Había algo de sagrado, irreal y místico en esa experiencia. Era una vivencia real y concreta, no cabía duda de ello, pero era como si estuviéramos inmersos en otra dimensión de la realidad, en otra faceta de nuestro mundo conocido. Como si esos islotes hubieran surgido de un pasado remoto, o de una edad perdida en el tiempo. Al menos esa fue la impresión que sentimos en aquel momento. Después de unos treinta minutos, aproximadamente, la embarcación dio media vuelta y sumidos nuevamente en la neblina volvimos a Paracas.

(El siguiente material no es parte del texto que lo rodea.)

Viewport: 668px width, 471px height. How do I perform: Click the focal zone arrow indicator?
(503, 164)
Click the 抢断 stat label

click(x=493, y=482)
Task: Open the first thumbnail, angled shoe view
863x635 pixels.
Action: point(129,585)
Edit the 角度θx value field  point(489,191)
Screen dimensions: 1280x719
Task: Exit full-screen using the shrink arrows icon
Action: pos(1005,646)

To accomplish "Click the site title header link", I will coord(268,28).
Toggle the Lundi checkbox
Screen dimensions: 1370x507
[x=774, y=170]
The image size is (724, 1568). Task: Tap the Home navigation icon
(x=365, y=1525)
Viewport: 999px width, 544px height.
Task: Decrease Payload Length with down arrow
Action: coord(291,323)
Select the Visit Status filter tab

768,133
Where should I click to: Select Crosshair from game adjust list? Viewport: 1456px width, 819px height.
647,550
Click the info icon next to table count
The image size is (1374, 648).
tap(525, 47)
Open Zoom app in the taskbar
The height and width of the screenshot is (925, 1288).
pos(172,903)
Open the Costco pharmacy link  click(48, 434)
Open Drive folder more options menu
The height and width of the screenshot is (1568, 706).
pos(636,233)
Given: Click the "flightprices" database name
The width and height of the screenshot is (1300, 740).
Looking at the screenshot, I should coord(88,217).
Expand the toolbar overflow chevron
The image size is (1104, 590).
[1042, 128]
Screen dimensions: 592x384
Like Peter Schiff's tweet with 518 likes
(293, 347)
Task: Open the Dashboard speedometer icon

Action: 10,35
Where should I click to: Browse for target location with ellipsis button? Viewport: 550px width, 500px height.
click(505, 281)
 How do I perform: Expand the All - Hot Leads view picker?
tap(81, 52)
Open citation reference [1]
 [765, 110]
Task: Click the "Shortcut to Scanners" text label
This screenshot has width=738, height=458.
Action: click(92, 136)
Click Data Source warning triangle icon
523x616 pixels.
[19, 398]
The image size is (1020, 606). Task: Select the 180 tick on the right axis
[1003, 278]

Y es irónico que he tenido que recorrer medio mundo para venir a tomar conciencia y llegar a redescubrir, ya bien entrado en años, la belleza oculta, disimulada y encubierta, pero luminosa y latente en esa inmensa y vasta soledad que es el desierto peruano. Y no me refiero únicamente a la belleza física inherente en esos peñascos que son las Islas Ballestas; o a la belleza soterrada en esos inmensos arenales y dunas y en esas playas solitarias, prístinas y desiertas que abundan a lo largo de toda esa costa; o a la belleza palpitante en esos colores intensos y encendidos que los rayos del sol producen al reflejarse en la ardiente arena y que reverberan y cambian de tono de acuerdo a la hora del día y de la estructura molecular de las sustancias metálicas y fosilizadas que contienen los granos de arena.
Me refiero también a ese otro tipo de belleza espiritual que se manifiesta en ese sentimiento de tranquilidad y paz reconfortante que, en el silencio del desierto, se apodera de nosotros al sabernos completamente alejados de la civilización humana, con sus inquietantes ruidos y todas sus estresantes preocupaciones y complicaciones. Belleza espiritual también inmanente en la profunda sensación de pequeñez, insignificancia y humildad que nos embarga en esa quieta y solitaria vastedad de granos de arena, y que tiene un efecto no solo vivificante sino también purificante en los paramos recónditos del alma.
El reencuentro con el desierto de Paracas constituyó, igualmente, un reencuentro con una parte de mi ser que había dejado olvidada, o quizás escondida, en algún rincón de los recuerdos de la infancia y adolescencia vividas en Talara.